Thermal expansion of gases (as a physical theory) has undergone various changes. Scientists have tried to get to the bottom of the processes that produce steam. Here again, the physicist Dalton, already known to us, distinguished himself. He hypothesized that any space is saturated with gas vapors, regardless of whether any other gas or steam is present in this reservoir (room). Therefore, it can be concluded that the liquid will not evaporate simply by coming into contact with atmospheric air.

The pressure of the column of air on the surface of the liquid increases the space between the atoms, tearing them apart and evaporating, that is, it promotes the formation of vapor. But the force of gravity continues to act on the vapor molecules, so scientists believed that atmospheric pressure does not affect the evaporation of liquids in any way.

Expansion of liquids

thermal expansion of the rail
thermal expansion of the rail

Thermal expansion of liquids was investigated in parallel with the expansion of gases. The same scientists were engaged in scientific research. To do this, they used thermometers, aerometers, communicating vessels and other instruments.

All experiments together and each separately refuted Dalton's theory that homogeneous liquids expand in proportion to the square of the temperature at which they are heated. Of course, the higher the temperature, the larger the volume of the liquid, but there was no direct relationship between it. And the expansion rate for all liquids was different.

Thermal expansion of water, for example, starts at zero degrees Celsius and continues with decreasing temperatures. Previously, such experimental results were associated with the fact that it is not the water itself that expands, but the container in which it is located is narrowing. But some time later, physicist Deluk nevertheless came to the conclusion that the reason should be sought in the liquid itself. He decided to find the temperature of its highest density. However, he did not succeed due to neglect of some details. Rumfort, who studied this phenomenon, found that the maximum density of water is observed in the range from 4 to 5 degrees Celsius.

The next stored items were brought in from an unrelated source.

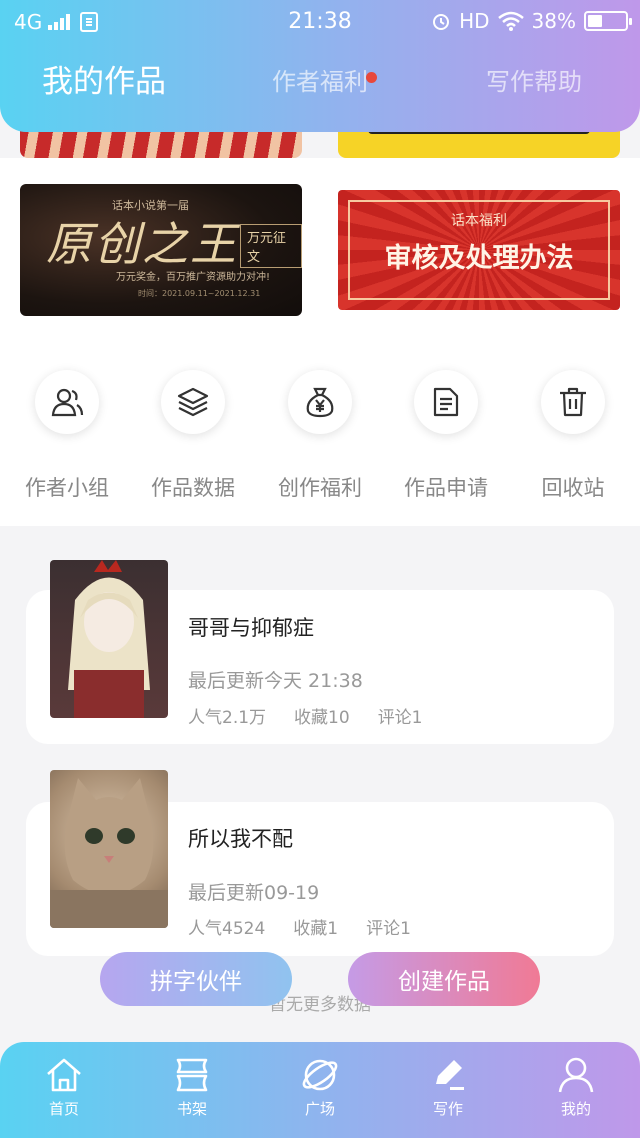  I want to click on nav-profile: 我的, so click(576, 1088).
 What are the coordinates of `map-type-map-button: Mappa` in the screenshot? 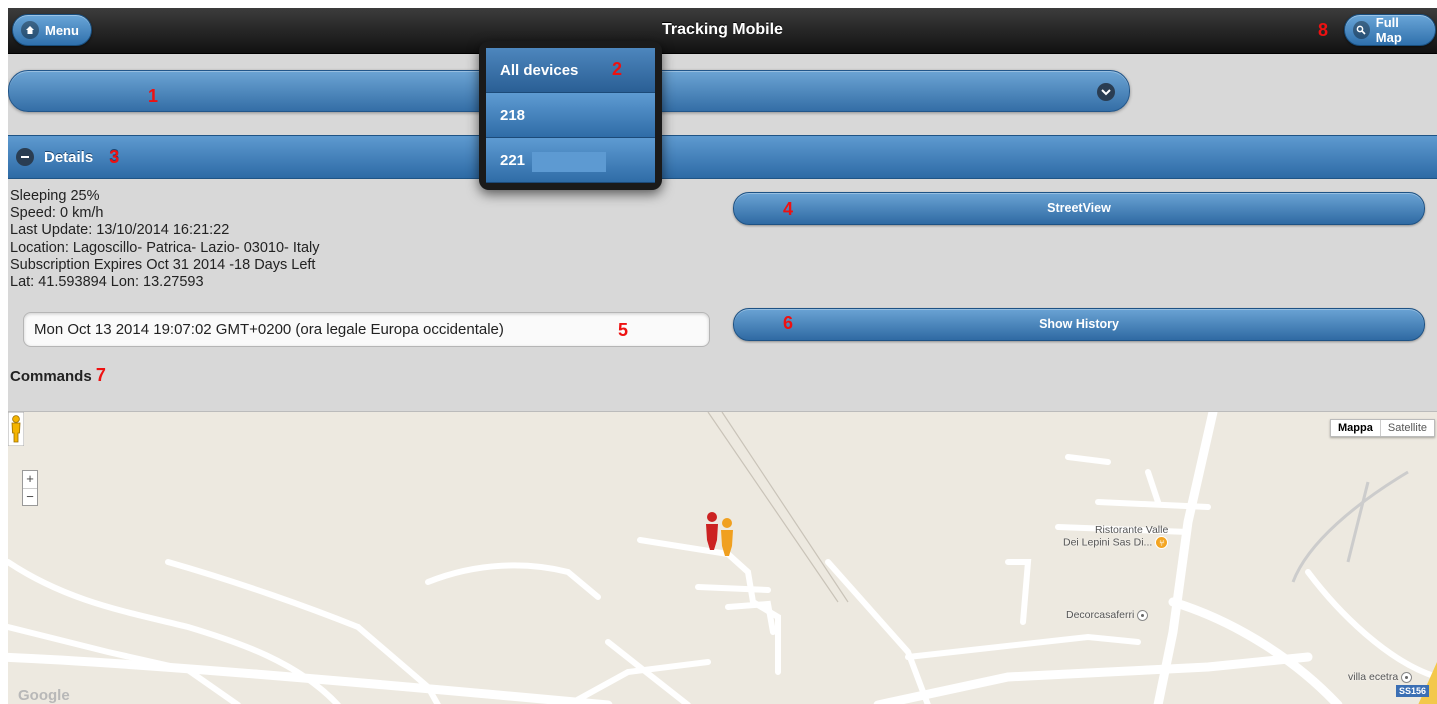 It's located at (1356, 428).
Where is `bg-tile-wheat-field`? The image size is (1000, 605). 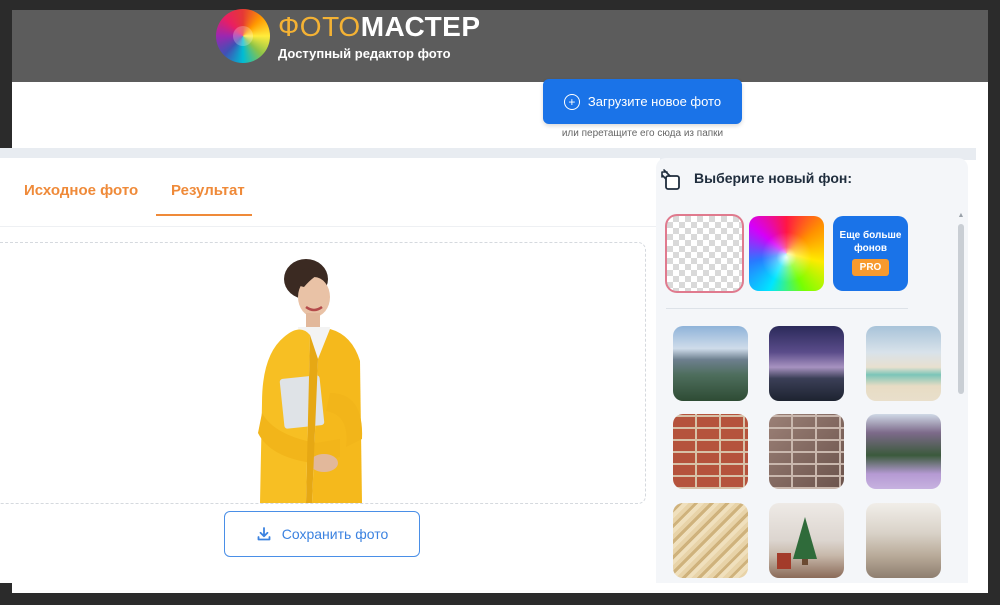
bg-tile-wheat-field is located at coordinates (710, 540).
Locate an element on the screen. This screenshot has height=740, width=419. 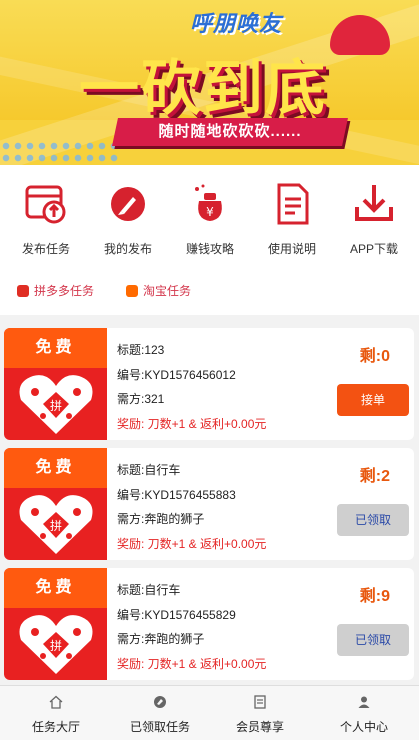
menu-item-earning-guide: ¥ 赚钱攻略 is located at coordinates (210, 218).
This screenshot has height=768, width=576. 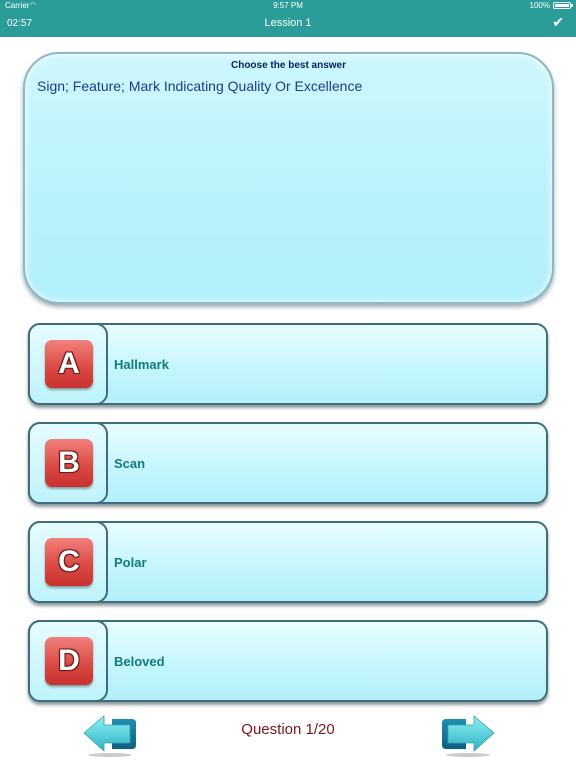 I want to click on battery-percent: 100%, so click(x=540, y=6).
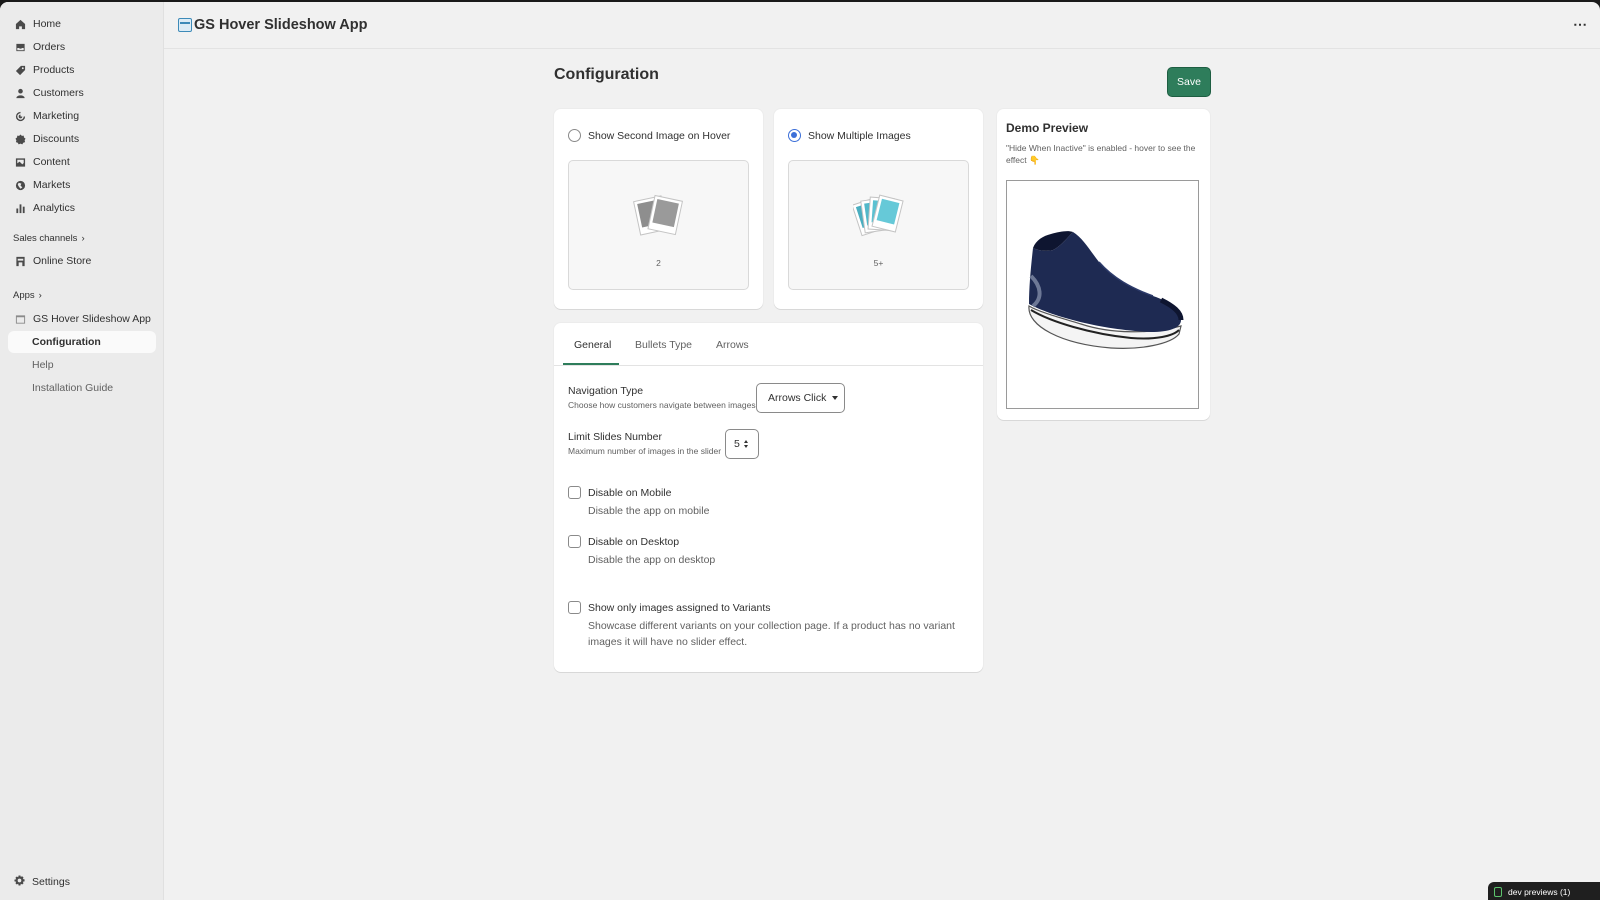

Thermal expansion of bodies

thermal expansion law
thermal expansion law

In solids, the main expansion mechanism is a change in the amplitude of crystal lattice vibrations. In simple terms, the atoms that are part of the material and are rigidly linked to each other begin to "tremble".

The law of thermal expansion of bodies is formulated as follows: any body with a linear size L in the process of heating by dT (delta T is the difference between the initial temperature and the final temperature), expands by the value dL (delta L is the derivative of the coefficient of linear thermal expansion by the length of the object and by the difference temperature). This is the simplest version of this law, which, by default, takes into account that the body expands in all directions at once. But for practical work, much more cumbersome calculations are used, since in reality materials behave differently than simulated by physicists and mathematicians.

Thermal expansion of the rail

thermal expansion of water
thermal expansion of water

Physicists are always involved in laying railway tracks, since they can accurately calculate how much distance should be between the joints of the rails so that the tracks do not deform when heated or cooled.

As mentioned above, thermal linear expansion is applicable to all solids. And the rail was no exception. But there is one detail. Linear change occurs freely if the body is not affected by friction force. The rails are rigidly attached to the sleepers and welded to adjacent rails, so the law that describes the change in length takes into account the overcoming of obstacles in the form of linear and butt resistance.

If the rail cannot change its length, then with a change in temperature, thermal stress builds up in it, which can both stretch and compress it. This phenomenon is described by Hooke's law.